WHAT NEEDS TO BE DONE - Reproduce the items below word for word, from the first line up to and including the line containing "Click the ≤".
####
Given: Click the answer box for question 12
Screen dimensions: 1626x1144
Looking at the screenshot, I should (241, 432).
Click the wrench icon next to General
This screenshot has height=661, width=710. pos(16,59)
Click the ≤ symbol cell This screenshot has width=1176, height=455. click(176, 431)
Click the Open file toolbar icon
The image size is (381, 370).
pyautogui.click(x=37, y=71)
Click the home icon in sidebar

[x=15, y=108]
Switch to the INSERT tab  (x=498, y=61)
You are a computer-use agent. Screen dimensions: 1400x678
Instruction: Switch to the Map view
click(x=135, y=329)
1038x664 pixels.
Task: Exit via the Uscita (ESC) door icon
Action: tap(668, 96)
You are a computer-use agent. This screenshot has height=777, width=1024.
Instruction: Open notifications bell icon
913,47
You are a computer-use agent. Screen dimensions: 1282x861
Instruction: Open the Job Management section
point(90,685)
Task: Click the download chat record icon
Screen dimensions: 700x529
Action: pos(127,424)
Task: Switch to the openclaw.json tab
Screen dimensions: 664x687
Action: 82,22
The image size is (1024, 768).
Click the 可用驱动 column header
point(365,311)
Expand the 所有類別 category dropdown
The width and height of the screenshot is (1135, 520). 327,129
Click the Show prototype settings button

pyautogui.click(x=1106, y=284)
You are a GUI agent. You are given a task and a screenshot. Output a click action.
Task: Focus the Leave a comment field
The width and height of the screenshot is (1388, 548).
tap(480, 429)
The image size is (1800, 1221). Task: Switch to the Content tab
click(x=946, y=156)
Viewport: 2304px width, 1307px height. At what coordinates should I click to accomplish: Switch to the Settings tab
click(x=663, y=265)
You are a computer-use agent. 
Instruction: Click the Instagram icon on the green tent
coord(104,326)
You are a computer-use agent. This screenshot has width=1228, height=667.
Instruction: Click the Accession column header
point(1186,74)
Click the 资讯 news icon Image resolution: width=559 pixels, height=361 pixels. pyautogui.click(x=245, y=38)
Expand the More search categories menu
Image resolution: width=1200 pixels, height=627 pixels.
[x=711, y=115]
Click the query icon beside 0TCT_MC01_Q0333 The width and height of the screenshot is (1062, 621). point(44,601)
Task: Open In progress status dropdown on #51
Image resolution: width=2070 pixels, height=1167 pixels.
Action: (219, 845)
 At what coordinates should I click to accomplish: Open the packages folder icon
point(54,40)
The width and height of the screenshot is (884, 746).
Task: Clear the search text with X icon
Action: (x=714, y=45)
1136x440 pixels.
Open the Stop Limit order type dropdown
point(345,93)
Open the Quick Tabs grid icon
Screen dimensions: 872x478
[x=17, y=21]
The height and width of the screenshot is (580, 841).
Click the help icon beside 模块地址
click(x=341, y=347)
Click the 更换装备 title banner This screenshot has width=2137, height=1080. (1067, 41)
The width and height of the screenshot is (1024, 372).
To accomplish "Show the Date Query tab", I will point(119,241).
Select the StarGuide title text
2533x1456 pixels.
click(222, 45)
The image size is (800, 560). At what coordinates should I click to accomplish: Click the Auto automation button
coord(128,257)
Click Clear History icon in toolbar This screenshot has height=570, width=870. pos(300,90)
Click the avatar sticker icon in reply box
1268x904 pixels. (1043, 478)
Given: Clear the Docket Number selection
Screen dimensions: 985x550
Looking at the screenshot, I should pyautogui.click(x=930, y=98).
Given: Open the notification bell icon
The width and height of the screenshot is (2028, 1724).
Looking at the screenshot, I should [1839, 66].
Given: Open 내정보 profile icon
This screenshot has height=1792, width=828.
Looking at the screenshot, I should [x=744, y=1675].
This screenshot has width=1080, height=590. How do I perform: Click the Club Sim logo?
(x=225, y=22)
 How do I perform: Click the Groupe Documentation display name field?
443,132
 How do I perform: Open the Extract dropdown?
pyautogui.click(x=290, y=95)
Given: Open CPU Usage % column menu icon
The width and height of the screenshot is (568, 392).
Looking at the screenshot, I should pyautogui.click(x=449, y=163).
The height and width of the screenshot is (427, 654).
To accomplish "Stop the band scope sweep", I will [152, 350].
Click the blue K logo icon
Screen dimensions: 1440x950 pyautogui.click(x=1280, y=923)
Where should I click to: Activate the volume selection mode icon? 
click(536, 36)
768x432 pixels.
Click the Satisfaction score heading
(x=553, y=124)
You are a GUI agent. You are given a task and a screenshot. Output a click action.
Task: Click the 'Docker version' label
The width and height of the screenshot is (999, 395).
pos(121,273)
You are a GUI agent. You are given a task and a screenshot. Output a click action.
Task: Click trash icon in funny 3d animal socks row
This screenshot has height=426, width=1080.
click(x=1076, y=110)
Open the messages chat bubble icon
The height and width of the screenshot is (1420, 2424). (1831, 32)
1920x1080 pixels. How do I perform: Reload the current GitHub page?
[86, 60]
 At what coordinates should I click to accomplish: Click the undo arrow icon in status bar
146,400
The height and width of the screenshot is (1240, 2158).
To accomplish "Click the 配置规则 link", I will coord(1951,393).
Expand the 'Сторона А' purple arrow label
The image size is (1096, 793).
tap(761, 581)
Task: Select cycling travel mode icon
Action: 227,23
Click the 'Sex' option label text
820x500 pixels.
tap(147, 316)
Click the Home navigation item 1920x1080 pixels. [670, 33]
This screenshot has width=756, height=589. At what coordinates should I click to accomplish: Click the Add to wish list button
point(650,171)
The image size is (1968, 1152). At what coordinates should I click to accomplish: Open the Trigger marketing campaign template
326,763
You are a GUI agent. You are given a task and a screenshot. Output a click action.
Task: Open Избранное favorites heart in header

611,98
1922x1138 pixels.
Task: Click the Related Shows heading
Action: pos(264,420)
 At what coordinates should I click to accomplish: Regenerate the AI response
####
RESULT BELOW -
Given: Click the answer box for question 12
Screen dimensions: 1626x1144
Looking at the screenshot, I should (241, 432).
Click the wrench icon next to General
This screenshot has height=661, width=710. pos(16,59)
Click the ≤ symbol cell This screenshot has width=1176, height=455. click(176, 431)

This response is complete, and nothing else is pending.